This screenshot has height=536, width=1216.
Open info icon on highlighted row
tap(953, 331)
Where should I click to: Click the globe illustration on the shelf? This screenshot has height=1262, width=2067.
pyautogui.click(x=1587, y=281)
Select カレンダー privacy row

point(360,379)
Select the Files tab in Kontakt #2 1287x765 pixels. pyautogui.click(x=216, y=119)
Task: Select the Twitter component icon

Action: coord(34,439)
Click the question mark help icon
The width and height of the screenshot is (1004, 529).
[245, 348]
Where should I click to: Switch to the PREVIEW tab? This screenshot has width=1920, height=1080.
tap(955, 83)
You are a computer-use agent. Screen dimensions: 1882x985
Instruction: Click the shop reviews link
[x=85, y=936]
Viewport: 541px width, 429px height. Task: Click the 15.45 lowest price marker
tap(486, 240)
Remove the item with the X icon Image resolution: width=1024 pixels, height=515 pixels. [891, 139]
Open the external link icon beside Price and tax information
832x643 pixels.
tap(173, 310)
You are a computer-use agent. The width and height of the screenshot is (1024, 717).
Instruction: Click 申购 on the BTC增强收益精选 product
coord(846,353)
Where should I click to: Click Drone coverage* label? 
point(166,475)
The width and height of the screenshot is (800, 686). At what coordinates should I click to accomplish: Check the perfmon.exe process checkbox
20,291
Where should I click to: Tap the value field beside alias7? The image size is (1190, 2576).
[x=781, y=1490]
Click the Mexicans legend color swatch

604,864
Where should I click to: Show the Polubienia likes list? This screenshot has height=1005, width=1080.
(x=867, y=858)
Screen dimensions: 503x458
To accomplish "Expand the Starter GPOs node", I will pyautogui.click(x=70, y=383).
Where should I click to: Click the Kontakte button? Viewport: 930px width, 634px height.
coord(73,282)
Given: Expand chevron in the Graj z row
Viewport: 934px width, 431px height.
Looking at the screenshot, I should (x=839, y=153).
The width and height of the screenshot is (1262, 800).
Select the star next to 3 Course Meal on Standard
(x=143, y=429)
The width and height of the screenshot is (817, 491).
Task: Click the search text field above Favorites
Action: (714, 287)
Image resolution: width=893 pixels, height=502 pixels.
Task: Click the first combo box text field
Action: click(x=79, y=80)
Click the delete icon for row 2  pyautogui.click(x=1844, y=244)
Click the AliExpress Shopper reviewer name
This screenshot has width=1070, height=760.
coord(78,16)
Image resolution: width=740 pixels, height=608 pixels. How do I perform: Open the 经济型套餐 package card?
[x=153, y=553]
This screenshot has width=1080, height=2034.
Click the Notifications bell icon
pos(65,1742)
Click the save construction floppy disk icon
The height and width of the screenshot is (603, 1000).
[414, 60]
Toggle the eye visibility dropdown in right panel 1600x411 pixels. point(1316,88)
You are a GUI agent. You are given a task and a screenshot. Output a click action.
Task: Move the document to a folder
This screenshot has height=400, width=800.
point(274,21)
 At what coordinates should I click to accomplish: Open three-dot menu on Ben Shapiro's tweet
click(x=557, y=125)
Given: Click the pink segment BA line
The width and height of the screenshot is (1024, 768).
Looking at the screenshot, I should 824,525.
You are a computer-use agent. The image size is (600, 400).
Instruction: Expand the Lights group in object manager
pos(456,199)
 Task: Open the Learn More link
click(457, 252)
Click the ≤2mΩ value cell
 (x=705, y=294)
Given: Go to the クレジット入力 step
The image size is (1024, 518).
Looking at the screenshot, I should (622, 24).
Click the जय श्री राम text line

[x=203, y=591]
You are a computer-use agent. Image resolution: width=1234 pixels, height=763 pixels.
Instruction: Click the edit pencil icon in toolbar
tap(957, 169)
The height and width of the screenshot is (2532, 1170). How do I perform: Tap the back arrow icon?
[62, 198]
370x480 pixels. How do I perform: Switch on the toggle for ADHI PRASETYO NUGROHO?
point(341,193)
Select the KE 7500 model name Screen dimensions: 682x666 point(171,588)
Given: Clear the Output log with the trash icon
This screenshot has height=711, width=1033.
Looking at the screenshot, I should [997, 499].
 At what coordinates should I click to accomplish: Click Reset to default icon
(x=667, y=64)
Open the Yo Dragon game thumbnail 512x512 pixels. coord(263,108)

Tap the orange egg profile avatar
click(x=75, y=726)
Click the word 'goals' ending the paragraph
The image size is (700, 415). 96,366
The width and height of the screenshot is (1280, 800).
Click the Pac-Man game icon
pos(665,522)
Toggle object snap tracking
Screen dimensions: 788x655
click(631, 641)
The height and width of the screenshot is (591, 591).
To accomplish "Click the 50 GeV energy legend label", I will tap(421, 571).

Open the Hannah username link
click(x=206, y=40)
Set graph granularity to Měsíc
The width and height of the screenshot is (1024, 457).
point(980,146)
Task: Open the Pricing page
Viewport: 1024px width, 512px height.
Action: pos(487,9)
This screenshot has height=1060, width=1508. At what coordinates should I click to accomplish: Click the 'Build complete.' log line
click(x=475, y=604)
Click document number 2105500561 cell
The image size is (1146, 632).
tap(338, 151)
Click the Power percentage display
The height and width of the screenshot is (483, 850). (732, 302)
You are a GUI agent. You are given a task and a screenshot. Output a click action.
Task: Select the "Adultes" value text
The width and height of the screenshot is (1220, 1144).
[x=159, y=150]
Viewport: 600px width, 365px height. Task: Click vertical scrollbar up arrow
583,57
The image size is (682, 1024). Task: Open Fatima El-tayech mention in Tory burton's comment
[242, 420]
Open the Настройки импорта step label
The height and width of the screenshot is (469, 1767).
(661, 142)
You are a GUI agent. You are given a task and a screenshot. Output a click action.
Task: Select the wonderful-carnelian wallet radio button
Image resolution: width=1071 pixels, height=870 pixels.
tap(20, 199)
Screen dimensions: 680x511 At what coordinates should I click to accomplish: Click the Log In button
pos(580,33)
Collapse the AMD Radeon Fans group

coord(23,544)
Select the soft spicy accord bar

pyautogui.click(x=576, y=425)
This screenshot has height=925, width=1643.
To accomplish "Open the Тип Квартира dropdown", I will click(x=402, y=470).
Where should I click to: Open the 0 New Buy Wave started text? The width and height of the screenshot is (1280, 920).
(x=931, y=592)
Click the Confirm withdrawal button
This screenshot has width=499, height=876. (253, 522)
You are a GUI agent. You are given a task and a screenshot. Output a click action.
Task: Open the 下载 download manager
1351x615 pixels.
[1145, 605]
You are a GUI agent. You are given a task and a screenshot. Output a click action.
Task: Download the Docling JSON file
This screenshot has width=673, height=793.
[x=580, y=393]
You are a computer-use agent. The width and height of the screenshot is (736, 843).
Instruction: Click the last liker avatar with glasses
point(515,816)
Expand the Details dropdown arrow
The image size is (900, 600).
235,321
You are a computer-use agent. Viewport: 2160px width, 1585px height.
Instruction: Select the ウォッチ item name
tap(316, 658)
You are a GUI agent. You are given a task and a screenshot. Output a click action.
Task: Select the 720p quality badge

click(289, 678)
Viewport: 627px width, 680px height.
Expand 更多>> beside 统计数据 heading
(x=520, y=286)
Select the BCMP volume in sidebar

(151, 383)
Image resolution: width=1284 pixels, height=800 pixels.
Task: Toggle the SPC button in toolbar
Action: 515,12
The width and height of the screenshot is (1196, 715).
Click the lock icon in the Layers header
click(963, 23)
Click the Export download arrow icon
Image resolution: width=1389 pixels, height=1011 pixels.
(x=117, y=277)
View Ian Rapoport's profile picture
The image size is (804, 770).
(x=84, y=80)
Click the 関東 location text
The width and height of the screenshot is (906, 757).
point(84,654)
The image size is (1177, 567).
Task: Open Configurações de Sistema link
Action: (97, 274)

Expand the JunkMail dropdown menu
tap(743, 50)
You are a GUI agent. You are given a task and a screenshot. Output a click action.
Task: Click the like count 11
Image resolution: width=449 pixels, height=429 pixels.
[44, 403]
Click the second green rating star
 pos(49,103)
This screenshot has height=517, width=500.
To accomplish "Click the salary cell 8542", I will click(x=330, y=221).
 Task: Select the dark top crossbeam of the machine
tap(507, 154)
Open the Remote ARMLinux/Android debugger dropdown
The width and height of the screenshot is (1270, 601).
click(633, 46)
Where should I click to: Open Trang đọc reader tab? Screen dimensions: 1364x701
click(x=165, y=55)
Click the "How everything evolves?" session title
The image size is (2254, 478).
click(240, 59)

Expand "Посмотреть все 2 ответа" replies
++++++++++++++++++++
**Try it**:
Taking the line with "Viewport: 541px width, 429px" as the first and the line with "The width and height of the screenshot is (1262, 800)." as the last, retype that stretch of the data above exactly, with no other lines.

**Response**:
Viewport: 541px width, 429px height. Task: Click the 15.45 lowest price marker
tap(486, 240)
Remove the item with the X icon Image resolution: width=1024 pixels, height=515 pixels. [891, 139]
Open the external link icon beside Price and tax information
832x643 pixels.
tap(173, 310)
You are a computer-use agent. The width and height of the screenshot is (1024, 717).
Instruction: Click 申购 on the BTC增强收益精选 product
coord(846,353)
Where should I click to: Click Drone coverage* label? 
point(166,475)
The width and height of the screenshot is (800, 686). At what coordinates should I click to accomplish: Check the perfmon.exe process checkbox
20,291
Where should I click to: Tap the value field beside alias7? The image size is (1190, 2576).
[x=781, y=1490]
Click the Mexicans legend color swatch

604,864
Where should I click to: Show the Polubienia likes list? This screenshot has height=1005, width=1080.
(x=867, y=858)
Screen dimensions: 503x458
To accomplish "Expand the Starter GPOs node", I will pyautogui.click(x=70, y=383).
Where should I click to: Click the Kontakte button? Viewport: 930px width, 634px height.
coord(73,282)
Given: Expand chevron in the Graj z row
Viewport: 934px width, 431px height.
Looking at the screenshot, I should (x=839, y=153).
The width and height of the screenshot is (1262, 800).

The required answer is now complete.